Discrimination Against Asians in Silicon Valley?
The San Jose Mercury just published an article titled ‘Asian-American Tech Workers Absent from Silicon Valley's Executive Suites’ that describes how the Ascend Foundation wants to add Asians to the classes of black, women, and Latino engineers that are supposedly discriminated against by Silicon Valley. This deceptively use of statistics for race baiting reminds me of the saying: “Figures don’t lie, but liars do figure.”
The data the Mercury relies on is a new Ascend Foundation’s study that argues that discriminated Silicon Valley Asian-Americans occupy 27.2 percent of professional jobs at the tech firms, but only 13.9 percent of executive jobs, according to data filed by Google, Hewlett-Packard, Intel, LinkedIn, and Yahoo filed with the U.S. Equal Employment Opportunity Commission since 2013.
“The Ascend Foundation is a 501(c)(3) non-profit Pan-Asian organization primarily engaged in research with a mission to advocate, enable and assist Pan-Asians in North America,” according to its website.
Buck Gee, a former Cisco Systems vice president who co-authored the Ascend report released Wednesday, claims that only one of every 285 Asian women engineers at Google, Hewlett-Packard, Intel, LinkedIn, and Yahoo those companies is an executive, compared with one of every 87 white men.
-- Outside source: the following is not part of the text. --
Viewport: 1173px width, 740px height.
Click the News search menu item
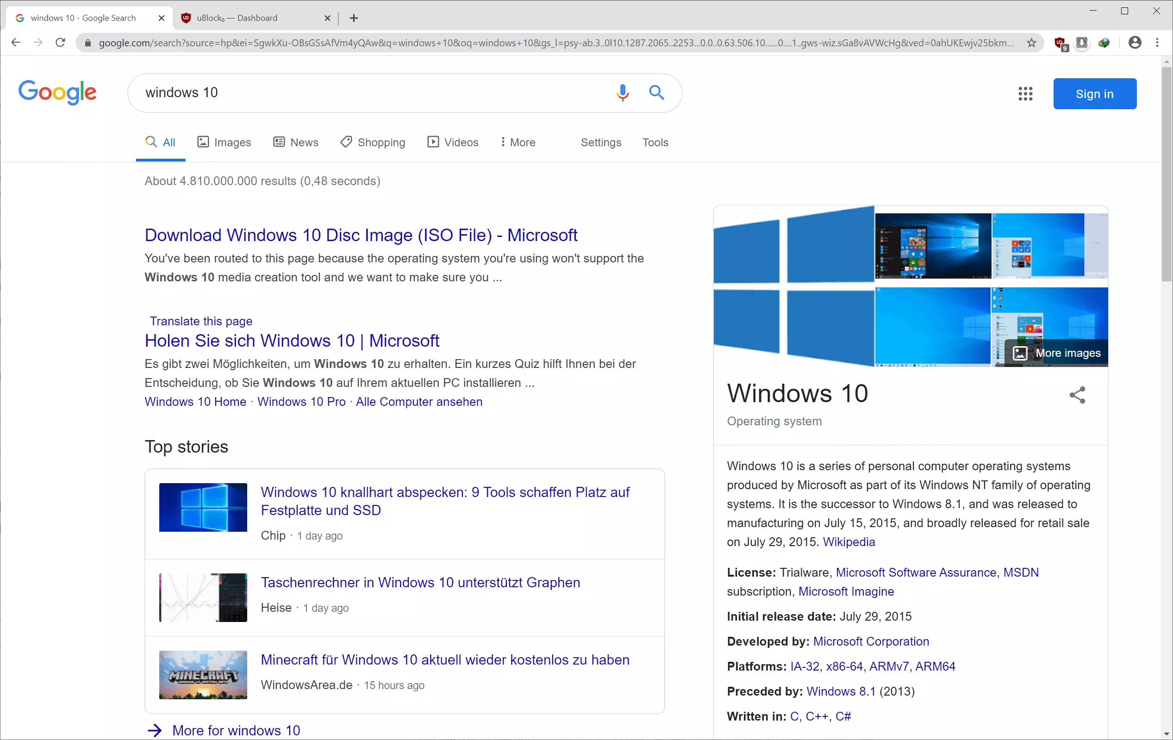tap(304, 142)
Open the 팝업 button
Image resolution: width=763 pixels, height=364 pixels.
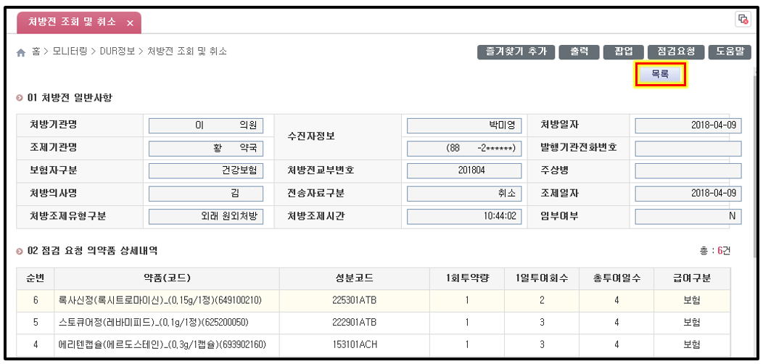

Gee said in an interview, “Asian women have a 260 percent disadvantage” in becoming a Silicon Valley executive. He added, “There's clearly something going on.”
There actually is lots of “things going on” with Mr. Gee’s use of “figures.” The facts are:
- About 20 percent more women are enrolled in college than men.
- Men are 600 percent more likely than women to major in college engineering.
- Asians are only 5.3 percent of the U.S. population.
- There are at least 789,000 H1-Bs currently outstanding working in the U.S.
- H1-B workers are mostly, according to government data under 35 years of age.
- Obama made one million H1-B spouses and children eligible for green cards.
- Silicon Valley ranks highest in “H-1B intensity,” with 1.7% of work force.
Ascend far understates Asian participation in Silicon Valley. The percentage of Asian tech workers grew from 39 percent in 2000 to just more than 50 percent in 2010 in Santa Clara, San Mateo, Alameda, Contra Costa, and San Francisco counties combined; while white workers saw their more than 50 percent majority of tech jobs in 2000 fall to nearly 41 percent, according to the U.S. Census Bureau.
As Breitbart has reported in ‘Jesse Jackson talks Diversity As Silicon Valley Outsources Jobs,’ Silicon Valley normally discloses their demographics by lumping Asians in with whites, because Asians are the dominate race employed in tech. LinkedIn has 39% females and 91% white and Asian; Yahoo is 37% female and 89% white and Asian; Facebook is 31% female and 91% white and Asian; Twitter is 30% female and 88% white and Asian; eBay is 42% female and 87% white and Asian.
Accepting Ascend’s factually understated data, Asians still discriminate against all other ethnic classes by holding 513 percent more professional jobs than their demographic.
Furthermore, a huge percentage of Silicon Valley tech workers (about 15%) are H1-Bs mostly from Asia. H1-B workers are not “Asian-Americans,” they are Asian citizens on temporary assignment in the U.S. The vast majority of H1-Bs are under age 35, because Silicon Valley companies want the cheapest tech labor possible. This combination of Asians being young and temp workers should mean that fewer Asians would be in senior executive positions.
Using Ascend’s understated, with only 5.3 percent of the U.S. population, Asian hold 13.9 percent executive jobs in Silicon Valley. That means “Asians” are 262 percent more likely to hold Silicon Valley executive jobs than their demographic group would predict.
Ascend slyly conflates Asians working in a “professional jobs” at tech firms with being qualified to be an executive at a tech firm. There are a tremendous number of professional jobs at tech firms in accounting, design, and etc. But almost all Silicon Valley tech firms require engineering degrees to even compete for an executive position that involves a high technology company.
The fact that Asian women are only 1/3 as likely as “white men” to hold executive positions in Silicon Valley is also directly related to the fact there are 20 percent more women in college, they chose to be six times less likely to major in engineering.
Ascend has every right to “advocate, enable and assist Pan-Asians in North America,” they just should use honest “figures” if they want any credibility.